Avons-nous un Président alcoolique ?

Le tabac, c’est mal. C’est pour cette raison que le gouvernement a décidé d’augmenter le prix du paquet de cigarettes et d’interdire de fumer dans les parcs et sur les plages.

La drogue, c’est mal. Très mal. D’ailleurs, « quand on consomme du cannabis, on est un peu responsable des règlements de compte » dans les cités affirme Gérald Darmanin, dans un raccourci de pensée pour le moins saisissant.

L’alcool, en revanche, c’est bien. En tout cas, ce n’est pas si grave que ça. La preuve : le gouvernement a mis à la poubelle une campagne de prévention prévue pendant la coupe du monde de rugby dont le slogan était « Ne laissez pas l’alcool vous mettre KO ». Et il ne soutiendra pas non plus le Dry January », ou mois sans alcool, malgré les demandes pressantes des addictologues qui, dans une lettre signée par 53 spécialistes et révélée aujourd’hui dans Le Parisien, s’indignent du manque de soutien des pouvoirs publics.

Il faut dire que le soutien aux alcooliers, et en particulier au secteur viticole, vient du sommet de l’État. Et il remonte à loin. En 2015 déjà, Emmanuel Macron, alors ministre de l’Économie, propose au Parlement un assouplissement de la loi Evin au grand dam d’Agnès Buzyn alors Présidente de l’Inca (Institut national contre le cancer), qui dénonce « un grave échec pour la santé publique et une victoire des lobbies ».

Trois ans plus tard, les postes changent mais le combat demeure puisqu’en 2018, Agnès Buzyn, devenue entre-temps ministre de la Santé, croit bon de rappeler une évidence dans une interview sur France 2. A savoir qu’« en termes de santé publique, le vin c’est exactement la même chose que la vodka ou le whisky. Le vin est un alcool comme les autres. » Que n’a-t-elle osé dire ? Tout le monde lui tombe dessus. Y compris des membres du gouvernement comme Christophe Castaner qui n’hésite pas à lui faire la leçon : « Il y a de l’alcool dans le vin mais c’est un alcool qui n’est pas fort {…} Le vin fait partie de notre culture, de notre tradition, de notre identité nationale. Le vin n’est pas notre ennemi. »

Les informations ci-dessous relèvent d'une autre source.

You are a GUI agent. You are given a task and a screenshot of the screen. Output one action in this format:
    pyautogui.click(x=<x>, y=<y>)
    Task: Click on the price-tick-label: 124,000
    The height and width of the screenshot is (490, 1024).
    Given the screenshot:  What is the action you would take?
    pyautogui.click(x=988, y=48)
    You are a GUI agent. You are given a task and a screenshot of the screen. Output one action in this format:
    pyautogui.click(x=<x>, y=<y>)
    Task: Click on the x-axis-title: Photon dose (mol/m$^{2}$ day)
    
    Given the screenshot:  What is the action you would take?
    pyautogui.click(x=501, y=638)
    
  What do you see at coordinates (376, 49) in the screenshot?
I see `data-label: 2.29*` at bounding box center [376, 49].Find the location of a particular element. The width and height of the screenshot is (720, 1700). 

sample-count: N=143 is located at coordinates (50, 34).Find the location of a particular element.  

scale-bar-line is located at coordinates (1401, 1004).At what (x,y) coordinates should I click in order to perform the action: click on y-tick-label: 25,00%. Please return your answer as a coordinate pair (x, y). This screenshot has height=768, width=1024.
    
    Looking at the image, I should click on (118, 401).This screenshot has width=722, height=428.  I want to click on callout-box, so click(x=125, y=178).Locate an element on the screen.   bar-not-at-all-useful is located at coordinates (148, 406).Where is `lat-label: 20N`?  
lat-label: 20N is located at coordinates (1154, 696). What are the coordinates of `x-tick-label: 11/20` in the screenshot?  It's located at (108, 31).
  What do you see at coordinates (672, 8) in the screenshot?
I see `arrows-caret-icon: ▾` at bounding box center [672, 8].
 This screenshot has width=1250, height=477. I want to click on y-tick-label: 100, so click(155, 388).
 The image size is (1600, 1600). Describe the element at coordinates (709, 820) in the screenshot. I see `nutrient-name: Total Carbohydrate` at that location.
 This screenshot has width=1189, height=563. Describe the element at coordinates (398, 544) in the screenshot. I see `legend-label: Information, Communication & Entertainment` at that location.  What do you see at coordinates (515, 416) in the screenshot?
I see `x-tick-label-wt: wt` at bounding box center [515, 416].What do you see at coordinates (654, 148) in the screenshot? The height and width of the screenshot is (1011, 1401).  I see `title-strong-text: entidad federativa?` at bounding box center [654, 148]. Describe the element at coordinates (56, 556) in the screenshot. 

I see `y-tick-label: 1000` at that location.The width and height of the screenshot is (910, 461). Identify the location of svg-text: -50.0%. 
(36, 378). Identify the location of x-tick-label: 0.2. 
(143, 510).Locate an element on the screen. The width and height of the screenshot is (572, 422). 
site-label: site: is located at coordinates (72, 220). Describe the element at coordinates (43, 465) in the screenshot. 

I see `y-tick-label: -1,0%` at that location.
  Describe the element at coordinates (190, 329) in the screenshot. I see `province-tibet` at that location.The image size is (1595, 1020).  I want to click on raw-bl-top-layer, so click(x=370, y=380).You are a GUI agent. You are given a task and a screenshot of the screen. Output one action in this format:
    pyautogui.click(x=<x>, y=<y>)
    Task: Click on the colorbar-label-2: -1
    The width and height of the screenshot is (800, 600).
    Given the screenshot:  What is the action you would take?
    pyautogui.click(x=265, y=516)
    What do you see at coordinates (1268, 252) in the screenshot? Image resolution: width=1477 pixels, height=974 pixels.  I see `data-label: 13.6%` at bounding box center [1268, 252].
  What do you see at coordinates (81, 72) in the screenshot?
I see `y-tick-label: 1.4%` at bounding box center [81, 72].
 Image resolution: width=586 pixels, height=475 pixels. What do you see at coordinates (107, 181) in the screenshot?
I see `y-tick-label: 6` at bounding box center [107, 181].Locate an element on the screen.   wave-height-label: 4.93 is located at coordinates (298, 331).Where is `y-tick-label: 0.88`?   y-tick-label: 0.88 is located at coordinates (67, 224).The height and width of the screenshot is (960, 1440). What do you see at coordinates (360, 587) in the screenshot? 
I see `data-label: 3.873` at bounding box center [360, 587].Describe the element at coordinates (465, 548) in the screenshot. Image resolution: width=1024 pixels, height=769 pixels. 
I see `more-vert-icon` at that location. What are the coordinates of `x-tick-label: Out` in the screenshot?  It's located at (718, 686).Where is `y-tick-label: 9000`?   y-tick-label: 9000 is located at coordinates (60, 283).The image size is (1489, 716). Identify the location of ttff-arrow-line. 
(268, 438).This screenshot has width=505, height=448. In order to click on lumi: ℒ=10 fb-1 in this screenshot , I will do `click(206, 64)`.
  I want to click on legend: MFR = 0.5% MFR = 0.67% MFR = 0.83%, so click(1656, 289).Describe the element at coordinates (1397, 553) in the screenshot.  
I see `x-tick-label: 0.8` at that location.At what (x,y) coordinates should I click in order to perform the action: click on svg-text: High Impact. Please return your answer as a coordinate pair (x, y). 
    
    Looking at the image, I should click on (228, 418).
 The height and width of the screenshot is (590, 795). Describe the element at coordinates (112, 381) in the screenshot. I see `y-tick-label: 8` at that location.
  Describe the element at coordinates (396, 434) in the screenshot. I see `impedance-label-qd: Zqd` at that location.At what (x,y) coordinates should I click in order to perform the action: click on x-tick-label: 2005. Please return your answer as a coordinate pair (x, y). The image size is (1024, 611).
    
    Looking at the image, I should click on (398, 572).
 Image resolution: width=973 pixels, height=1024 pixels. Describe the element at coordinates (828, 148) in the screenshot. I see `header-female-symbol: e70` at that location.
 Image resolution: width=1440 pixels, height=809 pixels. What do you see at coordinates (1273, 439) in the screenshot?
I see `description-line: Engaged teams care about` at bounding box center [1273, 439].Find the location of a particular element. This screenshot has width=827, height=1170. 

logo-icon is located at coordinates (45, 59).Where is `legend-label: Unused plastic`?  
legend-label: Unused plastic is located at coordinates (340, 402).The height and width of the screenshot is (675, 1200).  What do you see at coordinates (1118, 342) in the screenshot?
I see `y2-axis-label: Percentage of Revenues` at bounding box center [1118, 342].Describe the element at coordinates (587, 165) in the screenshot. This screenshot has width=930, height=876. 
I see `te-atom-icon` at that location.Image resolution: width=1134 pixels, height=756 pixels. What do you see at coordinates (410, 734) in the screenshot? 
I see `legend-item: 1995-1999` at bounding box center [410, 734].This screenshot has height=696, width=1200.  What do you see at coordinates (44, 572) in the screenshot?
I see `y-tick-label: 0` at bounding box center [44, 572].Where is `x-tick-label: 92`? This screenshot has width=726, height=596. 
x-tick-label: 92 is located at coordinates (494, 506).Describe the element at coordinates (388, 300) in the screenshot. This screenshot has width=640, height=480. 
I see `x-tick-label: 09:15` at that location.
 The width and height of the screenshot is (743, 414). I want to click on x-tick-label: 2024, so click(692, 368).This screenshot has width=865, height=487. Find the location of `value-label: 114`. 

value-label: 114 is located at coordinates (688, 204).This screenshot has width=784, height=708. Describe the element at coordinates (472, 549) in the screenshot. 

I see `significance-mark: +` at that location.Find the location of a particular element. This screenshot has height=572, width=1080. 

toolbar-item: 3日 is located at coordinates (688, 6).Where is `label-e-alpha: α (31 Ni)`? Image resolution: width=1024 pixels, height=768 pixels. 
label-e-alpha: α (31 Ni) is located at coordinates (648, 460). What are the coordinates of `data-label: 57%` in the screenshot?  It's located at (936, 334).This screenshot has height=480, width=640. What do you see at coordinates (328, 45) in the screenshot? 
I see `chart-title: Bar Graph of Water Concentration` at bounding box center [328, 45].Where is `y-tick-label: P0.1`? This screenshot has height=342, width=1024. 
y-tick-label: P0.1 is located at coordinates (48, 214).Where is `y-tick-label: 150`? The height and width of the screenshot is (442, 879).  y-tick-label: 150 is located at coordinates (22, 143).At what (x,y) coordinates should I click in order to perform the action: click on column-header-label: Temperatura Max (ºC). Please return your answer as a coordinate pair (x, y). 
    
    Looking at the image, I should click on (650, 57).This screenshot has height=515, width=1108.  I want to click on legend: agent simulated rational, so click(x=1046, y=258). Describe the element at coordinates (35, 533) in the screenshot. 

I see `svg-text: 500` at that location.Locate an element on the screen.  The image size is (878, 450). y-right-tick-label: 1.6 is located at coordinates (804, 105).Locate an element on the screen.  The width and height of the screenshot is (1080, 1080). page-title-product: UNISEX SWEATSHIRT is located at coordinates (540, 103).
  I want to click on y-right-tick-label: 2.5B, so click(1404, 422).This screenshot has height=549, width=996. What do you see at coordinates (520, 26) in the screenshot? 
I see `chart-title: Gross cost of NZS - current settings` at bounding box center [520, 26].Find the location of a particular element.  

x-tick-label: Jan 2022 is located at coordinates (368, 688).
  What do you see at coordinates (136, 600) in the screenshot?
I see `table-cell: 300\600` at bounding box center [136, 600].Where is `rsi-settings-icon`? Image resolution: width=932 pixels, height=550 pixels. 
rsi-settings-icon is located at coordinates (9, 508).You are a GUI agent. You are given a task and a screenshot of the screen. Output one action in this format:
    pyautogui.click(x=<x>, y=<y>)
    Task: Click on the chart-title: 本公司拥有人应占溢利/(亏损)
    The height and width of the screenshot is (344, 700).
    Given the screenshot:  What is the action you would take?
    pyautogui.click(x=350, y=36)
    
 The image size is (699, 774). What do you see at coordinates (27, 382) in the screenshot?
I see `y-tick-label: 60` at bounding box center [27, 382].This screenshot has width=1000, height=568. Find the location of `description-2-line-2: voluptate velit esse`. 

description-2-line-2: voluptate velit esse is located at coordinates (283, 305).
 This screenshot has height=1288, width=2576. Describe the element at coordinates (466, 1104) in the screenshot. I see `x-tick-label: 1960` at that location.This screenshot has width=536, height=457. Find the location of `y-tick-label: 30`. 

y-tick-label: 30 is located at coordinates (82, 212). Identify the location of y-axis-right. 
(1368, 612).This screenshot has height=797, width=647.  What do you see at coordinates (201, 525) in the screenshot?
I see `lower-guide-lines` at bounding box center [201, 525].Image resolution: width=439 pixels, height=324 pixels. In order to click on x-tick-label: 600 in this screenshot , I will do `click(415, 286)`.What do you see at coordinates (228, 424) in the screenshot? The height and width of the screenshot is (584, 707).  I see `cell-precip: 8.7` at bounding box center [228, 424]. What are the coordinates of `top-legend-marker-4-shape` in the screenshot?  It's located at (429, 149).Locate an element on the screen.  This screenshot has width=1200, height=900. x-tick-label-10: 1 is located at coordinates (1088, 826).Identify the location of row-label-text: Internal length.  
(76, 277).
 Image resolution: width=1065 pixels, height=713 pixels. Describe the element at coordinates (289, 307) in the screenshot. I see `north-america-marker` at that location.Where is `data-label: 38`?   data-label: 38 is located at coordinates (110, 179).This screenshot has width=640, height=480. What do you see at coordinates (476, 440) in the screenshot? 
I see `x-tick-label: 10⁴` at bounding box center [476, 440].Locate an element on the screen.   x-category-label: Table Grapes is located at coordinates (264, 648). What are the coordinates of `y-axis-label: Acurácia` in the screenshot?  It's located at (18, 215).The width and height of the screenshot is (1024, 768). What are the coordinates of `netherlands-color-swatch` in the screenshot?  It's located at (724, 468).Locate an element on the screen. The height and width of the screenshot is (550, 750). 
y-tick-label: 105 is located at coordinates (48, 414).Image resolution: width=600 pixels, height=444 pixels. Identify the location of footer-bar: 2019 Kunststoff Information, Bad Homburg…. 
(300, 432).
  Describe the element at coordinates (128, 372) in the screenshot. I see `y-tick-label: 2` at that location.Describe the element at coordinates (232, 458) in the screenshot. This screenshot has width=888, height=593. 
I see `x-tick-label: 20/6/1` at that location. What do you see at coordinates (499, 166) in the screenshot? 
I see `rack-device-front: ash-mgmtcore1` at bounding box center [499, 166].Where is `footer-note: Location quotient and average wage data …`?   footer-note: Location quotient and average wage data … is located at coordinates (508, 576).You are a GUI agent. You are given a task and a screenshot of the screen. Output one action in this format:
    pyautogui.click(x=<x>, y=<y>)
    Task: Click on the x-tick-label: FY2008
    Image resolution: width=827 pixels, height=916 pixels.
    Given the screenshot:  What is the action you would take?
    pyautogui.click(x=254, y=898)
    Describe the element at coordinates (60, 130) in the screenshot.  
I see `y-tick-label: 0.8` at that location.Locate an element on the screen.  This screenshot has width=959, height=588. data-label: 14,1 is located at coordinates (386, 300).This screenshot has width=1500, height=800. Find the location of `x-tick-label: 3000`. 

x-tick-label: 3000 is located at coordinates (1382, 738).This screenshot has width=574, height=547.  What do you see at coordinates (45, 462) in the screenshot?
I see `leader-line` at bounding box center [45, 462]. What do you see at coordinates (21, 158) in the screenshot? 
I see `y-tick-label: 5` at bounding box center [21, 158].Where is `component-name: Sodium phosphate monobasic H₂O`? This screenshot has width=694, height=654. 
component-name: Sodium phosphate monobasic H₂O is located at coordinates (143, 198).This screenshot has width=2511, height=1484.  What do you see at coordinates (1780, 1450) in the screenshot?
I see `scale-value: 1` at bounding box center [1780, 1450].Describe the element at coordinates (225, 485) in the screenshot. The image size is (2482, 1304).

Je me permets de répondre à celui qui était à l’époque ministre de l’Intérieur (décidément …) que ce n’est pas le degré d’alcool qui importe, mais la quantité ingérée. Que l’alcool provoque chaque année plus de 40 000 morts, qu’il est la deuxième cause de mortalité précoce évitable et qu’en 2015, son coût pour la société s’élevait, selon un rapport de l’OFDT (Observatoire français des drogues et des toxicomanies), à 120 milliards d’euros par an.

J’ajouterais, à l’adresse de l’actuel ministre de l’Intérieur, qu’à ma connaissance la consommation de cannabis provoque moins de violences intraconjugales, moins de bagarres dans les fêtes, les concerts ou les événements sportifs. Bref, qu’il entraine moins de drames humains que l’alcool.

Quant au Dry January, il n’est pas l’expression d’une « tocade anglo-saxonne puritaine », comme le prétendaient quelque people tels Pierre Arditi ou Cyril Lignac dans une tribune parue en 2020. Contrairement aux affirmation du lobby des alcooliers, le « janvier sobre », pour parler français, ne prône pas l’abstinence, il est en effet simplement l’occasion pour chacun de s’interroger sur sa propre consommation. 

Une question que le Président de la République pourrait légitimement se poser, lui qui déclare en 2018, contre toute évidence, que « Il y a un fléau de santé publique quand la jeunesse se saoule à vitesse accélérée avec des alcools forts ou de la bière, mais ce n’est pas avec le vin ». 

Il y a plus grave encore. Cette même année, Emmanuel Macron croit bon d’affirmer publiquement qu’il boit du vin « midi et soir ». Interrogez n’importe quel spécialiste en addictologie, il confirmera que quelqu’un qui consomme de l’alcool deux fois par jour, tous les jours, c’est une personne alcoolique. Est-ce le cas de notre Président ?

Je préfère penser qu’Emmanuel Macron a fait ce jour-là une de ses sorties provocatrices dont il est coutumier. Mais cette sortie interroge : quel message envoie-t-il alors aux Français, et aux jeunes en particulier ? Une autorisation déguisée ? Un encouragement implicite. ? En tout cas sûrement pas un message de santé publique.